***** Records for this exercise

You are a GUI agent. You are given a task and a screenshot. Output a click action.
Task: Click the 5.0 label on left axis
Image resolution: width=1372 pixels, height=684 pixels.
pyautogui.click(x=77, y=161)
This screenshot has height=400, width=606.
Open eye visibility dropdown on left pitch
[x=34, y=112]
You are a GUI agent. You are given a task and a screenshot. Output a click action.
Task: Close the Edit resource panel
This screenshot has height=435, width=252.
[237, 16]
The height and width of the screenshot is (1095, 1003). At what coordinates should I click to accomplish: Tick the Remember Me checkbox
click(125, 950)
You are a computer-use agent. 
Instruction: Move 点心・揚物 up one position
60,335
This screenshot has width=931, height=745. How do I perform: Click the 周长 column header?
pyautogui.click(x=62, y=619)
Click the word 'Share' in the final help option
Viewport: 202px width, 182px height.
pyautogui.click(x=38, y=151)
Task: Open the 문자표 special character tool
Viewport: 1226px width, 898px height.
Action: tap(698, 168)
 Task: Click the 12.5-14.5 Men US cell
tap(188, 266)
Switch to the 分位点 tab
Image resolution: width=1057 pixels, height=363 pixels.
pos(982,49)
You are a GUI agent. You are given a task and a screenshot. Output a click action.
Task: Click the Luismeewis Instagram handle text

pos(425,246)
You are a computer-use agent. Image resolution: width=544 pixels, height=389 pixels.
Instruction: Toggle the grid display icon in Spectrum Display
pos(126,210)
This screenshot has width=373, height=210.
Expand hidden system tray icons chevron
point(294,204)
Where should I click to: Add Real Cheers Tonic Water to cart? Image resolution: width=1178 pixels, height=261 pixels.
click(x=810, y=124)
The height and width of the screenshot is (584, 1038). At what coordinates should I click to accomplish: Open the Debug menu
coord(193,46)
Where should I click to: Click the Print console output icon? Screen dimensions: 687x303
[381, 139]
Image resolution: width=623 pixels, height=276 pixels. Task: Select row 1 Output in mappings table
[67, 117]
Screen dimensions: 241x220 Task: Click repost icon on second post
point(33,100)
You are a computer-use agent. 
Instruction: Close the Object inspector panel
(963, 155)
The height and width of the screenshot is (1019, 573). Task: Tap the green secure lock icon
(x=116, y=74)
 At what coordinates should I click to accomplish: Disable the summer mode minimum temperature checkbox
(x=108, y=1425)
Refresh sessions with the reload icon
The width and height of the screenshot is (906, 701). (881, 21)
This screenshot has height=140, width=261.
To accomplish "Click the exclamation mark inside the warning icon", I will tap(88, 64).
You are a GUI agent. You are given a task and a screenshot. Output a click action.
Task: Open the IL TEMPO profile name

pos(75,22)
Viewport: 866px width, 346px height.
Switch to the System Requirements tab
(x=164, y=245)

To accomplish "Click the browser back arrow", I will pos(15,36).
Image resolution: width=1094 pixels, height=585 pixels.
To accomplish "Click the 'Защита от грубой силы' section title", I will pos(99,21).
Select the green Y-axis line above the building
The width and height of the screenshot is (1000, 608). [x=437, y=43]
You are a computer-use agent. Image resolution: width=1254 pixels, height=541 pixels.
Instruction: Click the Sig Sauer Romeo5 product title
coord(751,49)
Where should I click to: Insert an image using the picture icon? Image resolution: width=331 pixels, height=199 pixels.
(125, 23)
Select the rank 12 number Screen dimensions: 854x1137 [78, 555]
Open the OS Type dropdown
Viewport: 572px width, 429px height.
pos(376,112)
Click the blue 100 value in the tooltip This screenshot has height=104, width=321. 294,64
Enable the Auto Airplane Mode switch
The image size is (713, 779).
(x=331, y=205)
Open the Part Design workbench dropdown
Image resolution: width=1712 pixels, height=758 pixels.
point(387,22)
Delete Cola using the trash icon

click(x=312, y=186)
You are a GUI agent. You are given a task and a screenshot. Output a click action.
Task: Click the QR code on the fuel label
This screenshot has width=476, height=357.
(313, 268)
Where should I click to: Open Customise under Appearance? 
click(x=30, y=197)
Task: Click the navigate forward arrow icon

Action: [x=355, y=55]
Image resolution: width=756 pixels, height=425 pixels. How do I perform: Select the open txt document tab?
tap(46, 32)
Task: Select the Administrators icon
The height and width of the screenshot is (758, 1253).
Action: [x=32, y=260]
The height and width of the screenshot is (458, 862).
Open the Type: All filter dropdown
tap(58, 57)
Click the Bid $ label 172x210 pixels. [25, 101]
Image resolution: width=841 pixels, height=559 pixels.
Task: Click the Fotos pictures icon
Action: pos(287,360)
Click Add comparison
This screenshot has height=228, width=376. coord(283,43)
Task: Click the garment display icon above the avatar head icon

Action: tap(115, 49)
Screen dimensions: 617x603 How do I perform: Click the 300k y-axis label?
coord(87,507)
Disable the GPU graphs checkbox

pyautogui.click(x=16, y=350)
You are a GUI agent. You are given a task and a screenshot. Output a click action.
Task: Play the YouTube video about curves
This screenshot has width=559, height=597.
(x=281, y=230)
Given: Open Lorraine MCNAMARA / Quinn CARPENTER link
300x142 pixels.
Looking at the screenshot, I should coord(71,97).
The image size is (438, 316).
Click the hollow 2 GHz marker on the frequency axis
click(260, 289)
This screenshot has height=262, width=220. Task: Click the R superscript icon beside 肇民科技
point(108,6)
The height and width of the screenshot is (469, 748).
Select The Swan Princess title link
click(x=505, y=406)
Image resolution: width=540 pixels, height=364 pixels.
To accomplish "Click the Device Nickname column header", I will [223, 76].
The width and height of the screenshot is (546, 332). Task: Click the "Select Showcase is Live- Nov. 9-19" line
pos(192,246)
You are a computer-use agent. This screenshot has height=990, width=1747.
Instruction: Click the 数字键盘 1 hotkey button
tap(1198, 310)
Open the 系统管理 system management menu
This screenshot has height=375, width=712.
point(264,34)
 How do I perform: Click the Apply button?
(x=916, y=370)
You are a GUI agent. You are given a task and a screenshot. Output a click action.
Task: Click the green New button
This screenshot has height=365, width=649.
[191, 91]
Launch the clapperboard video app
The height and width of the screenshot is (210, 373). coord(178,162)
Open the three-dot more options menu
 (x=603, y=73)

**********

Task requirements:
Please restate only the opening stretch of the records above: every line from the first through the one containing "This screenshot has height=400, width=606.", exactly as written.

Output below:
You are a GUI agent. You are given a task and a screenshot. Output a click action.
Task: Click the 5.0 label on left axis
Image resolution: width=1372 pixels, height=684 pixels.
pyautogui.click(x=77, y=161)
This screenshot has height=400, width=606.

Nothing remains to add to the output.